- **HOW TO COMPLETE THIS TASK**
Starting at the line containing "Task: Open Categorized Sites in sidebar" and ending at the line containing "Click line with", print every line of the material below exactly, both ends included, and stop there.

- **DATA**
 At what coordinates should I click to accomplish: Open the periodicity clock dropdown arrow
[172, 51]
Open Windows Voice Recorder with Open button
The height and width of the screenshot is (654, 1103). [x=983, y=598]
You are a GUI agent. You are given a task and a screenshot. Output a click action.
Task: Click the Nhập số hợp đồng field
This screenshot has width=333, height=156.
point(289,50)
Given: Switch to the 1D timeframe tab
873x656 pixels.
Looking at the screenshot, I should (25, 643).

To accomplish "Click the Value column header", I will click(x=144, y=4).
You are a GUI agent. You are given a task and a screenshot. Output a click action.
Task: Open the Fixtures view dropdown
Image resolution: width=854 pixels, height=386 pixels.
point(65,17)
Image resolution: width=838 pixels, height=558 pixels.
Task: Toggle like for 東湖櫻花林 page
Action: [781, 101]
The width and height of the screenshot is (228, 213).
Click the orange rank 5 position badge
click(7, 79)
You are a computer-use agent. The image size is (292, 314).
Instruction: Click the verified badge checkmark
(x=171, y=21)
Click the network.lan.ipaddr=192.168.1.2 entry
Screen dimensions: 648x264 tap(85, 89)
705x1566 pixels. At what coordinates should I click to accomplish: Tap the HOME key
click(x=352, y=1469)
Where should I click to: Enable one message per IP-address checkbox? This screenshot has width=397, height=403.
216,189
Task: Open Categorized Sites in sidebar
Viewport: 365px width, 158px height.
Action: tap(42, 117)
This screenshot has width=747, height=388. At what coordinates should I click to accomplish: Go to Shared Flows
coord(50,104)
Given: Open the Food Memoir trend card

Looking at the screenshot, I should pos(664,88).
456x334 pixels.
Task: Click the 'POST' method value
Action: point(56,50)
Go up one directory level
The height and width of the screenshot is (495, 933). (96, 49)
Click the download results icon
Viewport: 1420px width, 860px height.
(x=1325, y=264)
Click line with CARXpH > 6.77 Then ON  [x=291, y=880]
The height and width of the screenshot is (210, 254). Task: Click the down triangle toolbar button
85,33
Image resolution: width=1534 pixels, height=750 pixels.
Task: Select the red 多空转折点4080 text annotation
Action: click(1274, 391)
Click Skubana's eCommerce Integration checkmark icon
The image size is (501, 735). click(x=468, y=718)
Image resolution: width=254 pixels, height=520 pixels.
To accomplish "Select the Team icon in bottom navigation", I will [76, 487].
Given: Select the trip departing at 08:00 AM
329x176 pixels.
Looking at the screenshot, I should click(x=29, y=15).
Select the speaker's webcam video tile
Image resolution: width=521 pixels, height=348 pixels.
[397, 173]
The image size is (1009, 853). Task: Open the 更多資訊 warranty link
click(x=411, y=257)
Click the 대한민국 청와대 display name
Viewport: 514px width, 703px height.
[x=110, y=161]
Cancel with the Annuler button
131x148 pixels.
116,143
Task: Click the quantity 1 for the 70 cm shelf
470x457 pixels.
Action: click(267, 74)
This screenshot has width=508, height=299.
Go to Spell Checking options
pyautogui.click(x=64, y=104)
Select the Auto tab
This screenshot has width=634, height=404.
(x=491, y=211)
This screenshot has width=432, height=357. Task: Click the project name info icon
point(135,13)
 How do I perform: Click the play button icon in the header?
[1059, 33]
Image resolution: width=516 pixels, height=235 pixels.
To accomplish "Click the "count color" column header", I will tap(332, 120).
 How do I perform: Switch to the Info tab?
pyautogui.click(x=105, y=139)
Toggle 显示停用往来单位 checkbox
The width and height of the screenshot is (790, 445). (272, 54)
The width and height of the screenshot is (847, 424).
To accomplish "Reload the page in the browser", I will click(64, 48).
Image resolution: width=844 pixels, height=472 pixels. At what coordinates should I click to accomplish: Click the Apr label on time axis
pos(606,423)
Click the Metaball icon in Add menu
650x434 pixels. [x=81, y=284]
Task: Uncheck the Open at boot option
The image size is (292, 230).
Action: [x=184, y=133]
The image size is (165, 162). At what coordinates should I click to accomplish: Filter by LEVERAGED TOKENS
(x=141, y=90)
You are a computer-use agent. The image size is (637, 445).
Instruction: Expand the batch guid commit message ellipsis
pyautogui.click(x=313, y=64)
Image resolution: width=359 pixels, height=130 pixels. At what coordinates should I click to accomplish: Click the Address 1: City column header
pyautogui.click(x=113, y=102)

- **ANSWER SECTION**
Task: Open Categorized Sites in sidebar
Viewport: 365px width, 158px height.
Action: tap(42, 117)
This screenshot has width=747, height=388. At what coordinates should I click to accomplish: Go to Shared Flows
coord(50,104)
Given: Open the Food Memoir trend card

Looking at the screenshot, I should pos(664,88).
456x334 pixels.
Task: Click the 'POST' method value
Action: point(56,50)
Go up one directory level
The height and width of the screenshot is (495, 933). (96, 49)
Click the download results icon
Viewport: 1420px width, 860px height.
(x=1325, y=264)
Click line with CARXpH > 6.77 Then ON  [x=291, y=880]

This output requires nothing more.